▶ [Given records]:
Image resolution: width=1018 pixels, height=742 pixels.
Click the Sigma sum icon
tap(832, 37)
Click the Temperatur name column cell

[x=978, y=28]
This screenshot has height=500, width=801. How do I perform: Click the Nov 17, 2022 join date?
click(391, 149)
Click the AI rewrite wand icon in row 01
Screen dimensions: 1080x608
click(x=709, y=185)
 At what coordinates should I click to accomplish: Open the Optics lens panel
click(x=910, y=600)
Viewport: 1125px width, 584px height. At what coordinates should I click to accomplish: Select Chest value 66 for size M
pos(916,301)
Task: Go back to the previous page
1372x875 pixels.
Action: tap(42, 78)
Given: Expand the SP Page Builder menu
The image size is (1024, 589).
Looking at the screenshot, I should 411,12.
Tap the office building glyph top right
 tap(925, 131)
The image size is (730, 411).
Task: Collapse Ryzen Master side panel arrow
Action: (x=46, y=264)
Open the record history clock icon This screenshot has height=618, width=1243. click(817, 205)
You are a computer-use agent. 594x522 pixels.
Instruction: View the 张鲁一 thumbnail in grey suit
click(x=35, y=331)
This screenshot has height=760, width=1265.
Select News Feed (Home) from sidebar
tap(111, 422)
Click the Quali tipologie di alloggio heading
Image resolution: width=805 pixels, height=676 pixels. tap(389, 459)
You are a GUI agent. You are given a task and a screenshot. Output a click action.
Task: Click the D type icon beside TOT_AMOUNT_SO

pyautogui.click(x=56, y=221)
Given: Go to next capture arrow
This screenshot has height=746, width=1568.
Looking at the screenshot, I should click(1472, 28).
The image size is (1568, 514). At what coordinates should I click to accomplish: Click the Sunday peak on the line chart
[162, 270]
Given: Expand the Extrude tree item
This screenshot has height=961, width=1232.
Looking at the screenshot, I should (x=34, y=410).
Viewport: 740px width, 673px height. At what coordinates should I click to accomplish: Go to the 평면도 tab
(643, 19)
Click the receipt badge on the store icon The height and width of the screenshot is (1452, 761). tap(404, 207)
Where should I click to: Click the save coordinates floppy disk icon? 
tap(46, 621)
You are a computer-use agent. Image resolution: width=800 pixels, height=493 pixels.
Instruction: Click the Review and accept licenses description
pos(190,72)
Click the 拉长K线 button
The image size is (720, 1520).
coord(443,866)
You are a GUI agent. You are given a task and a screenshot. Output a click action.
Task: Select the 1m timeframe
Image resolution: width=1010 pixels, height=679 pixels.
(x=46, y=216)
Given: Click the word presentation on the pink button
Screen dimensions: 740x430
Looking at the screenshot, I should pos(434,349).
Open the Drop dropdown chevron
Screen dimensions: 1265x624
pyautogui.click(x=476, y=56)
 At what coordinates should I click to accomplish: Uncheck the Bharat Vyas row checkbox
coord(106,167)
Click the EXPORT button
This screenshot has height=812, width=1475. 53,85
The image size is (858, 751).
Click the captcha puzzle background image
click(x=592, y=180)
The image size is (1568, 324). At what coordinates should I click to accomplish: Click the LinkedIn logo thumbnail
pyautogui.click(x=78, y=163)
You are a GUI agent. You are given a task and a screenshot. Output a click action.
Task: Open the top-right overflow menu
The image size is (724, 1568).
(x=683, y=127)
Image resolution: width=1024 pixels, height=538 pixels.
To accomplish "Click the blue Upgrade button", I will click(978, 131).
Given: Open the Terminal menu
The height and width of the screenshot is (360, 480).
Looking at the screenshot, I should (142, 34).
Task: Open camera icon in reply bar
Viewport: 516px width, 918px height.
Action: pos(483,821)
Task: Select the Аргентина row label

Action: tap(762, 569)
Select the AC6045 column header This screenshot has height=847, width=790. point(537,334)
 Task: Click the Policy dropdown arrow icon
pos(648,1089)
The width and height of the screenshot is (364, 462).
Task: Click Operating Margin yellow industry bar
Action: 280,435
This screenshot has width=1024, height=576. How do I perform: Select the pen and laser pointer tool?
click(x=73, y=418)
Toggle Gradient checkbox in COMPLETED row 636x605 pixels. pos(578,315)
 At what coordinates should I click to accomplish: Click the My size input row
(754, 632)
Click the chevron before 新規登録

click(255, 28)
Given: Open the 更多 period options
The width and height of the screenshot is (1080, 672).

▶ [Exercise aim]: Please set down each of the entries above exactly as given.

▶ [Task solution]:
Image resolution: width=1018 pixels, height=742 pixels.
Click the Sigma sum icon
tap(832, 37)
Click the Temperatur name column cell

[x=978, y=28]
This screenshot has height=500, width=801. How do I perform: Click the Nov 17, 2022 join date?
click(391, 149)
Click the AI rewrite wand icon in row 01
Screen dimensions: 1080x608
click(x=709, y=185)
 At what coordinates should I click to accomplish: Open the Optics lens panel
click(x=910, y=600)
Viewport: 1125px width, 584px height. At what coordinates should I click to accomplish: Select Chest value 66 for size M
pos(916,301)
Task: Go back to the previous page
1372x875 pixels.
Action: tap(42, 78)
Given: Expand the SP Page Builder menu
The image size is (1024, 589).
Looking at the screenshot, I should 411,12.
Tap the office building glyph top right
 tap(925, 131)
The image size is (730, 411).
Task: Collapse Ryzen Master side panel arrow
Action: (x=46, y=264)
Open the record history clock icon This screenshot has height=618, width=1243. click(817, 205)
You are a computer-use agent. 594x522 pixels.
Instruction: View the 张鲁一 thumbnail in grey suit
click(x=35, y=331)
This screenshot has height=760, width=1265.
Select News Feed (Home) from sidebar
tap(111, 422)
Click the Quali tipologie di alloggio heading
Image resolution: width=805 pixels, height=676 pixels. tap(389, 459)
You are a GUI agent. You are given a task and a screenshot. Output a click action.
Task: Click the D type icon beside TOT_AMOUNT_SO

pyautogui.click(x=56, y=221)
Given: Go to next capture arrow
This screenshot has height=746, width=1568.
Looking at the screenshot, I should click(1472, 28).
The image size is (1568, 514). At what coordinates should I click to accomplish: Click the Sunday peak on the line chart
[162, 270]
Given: Expand the Extrude tree item
This screenshot has height=961, width=1232.
Looking at the screenshot, I should (x=34, y=410).
Viewport: 740px width, 673px height. At what coordinates should I click to accomplish: Go to the 평면도 tab
(643, 19)
Click the receipt badge on the store icon The height and width of the screenshot is (1452, 761). tap(404, 207)
Where should I click to: Click the save coordinates floppy disk icon? 
tap(46, 621)
You are a computer-use agent. Image resolution: width=800 pixels, height=493 pixels.
Instruction: Click the Review and accept licenses description
pos(190,72)
Click the 拉长K线 button
The image size is (720, 1520).
coord(443,866)
You are a GUI agent. You are given a task and a screenshot. Output a click action.
Task: Select the 1m timeframe
Image resolution: width=1010 pixels, height=679 pixels.
(x=46, y=216)
Given: Click the word presentation on the pink button
Screen dimensions: 740x430
Looking at the screenshot, I should pos(434,349).
Open the Drop dropdown chevron
Screen dimensions: 1265x624
pyautogui.click(x=476, y=56)
 At what coordinates should I click to accomplish: Uncheck the Bharat Vyas row checkbox
coord(106,167)
Click the EXPORT button
This screenshot has height=812, width=1475. 53,85
The image size is (858, 751).
Click the captcha puzzle background image
click(x=592, y=180)
The image size is (1568, 324). At what coordinates should I click to accomplish: Click the LinkedIn logo thumbnail
pyautogui.click(x=78, y=163)
You are a GUI agent. You are given a task and a screenshot. Output a click action.
Task: Open the top-right overflow menu
The image size is (724, 1568).
(x=683, y=127)
Image resolution: width=1024 pixels, height=538 pixels.
To accomplish "Click the blue Upgrade button", I will click(978, 131).
Given: Open the Terminal menu
The height and width of the screenshot is (360, 480).
Looking at the screenshot, I should (142, 34).
Task: Open camera icon in reply bar
Viewport: 516px width, 918px height.
Action: pos(483,821)
Task: Select the Аргентина row label

Action: tap(762, 569)
Select the AC6045 column header This screenshot has height=847, width=790. point(537,334)
 Task: Click the Policy dropdown arrow icon
pos(648,1089)
The width and height of the screenshot is (364, 462).
Task: Click Operating Margin yellow industry bar
Action: 280,435
This screenshot has width=1024, height=576. How do I perform: Select the pen and laser pointer tool?
click(x=73, y=418)
Toggle Gradient checkbox in COMPLETED row 636x605 pixels. pos(578,315)
 At what coordinates should I click to accomplish: Click the My size input row
(754, 632)
Click the chevron before 新規登録

click(255, 28)
Given: Open the 更多 period options
The width and height of the screenshot is (1080, 672).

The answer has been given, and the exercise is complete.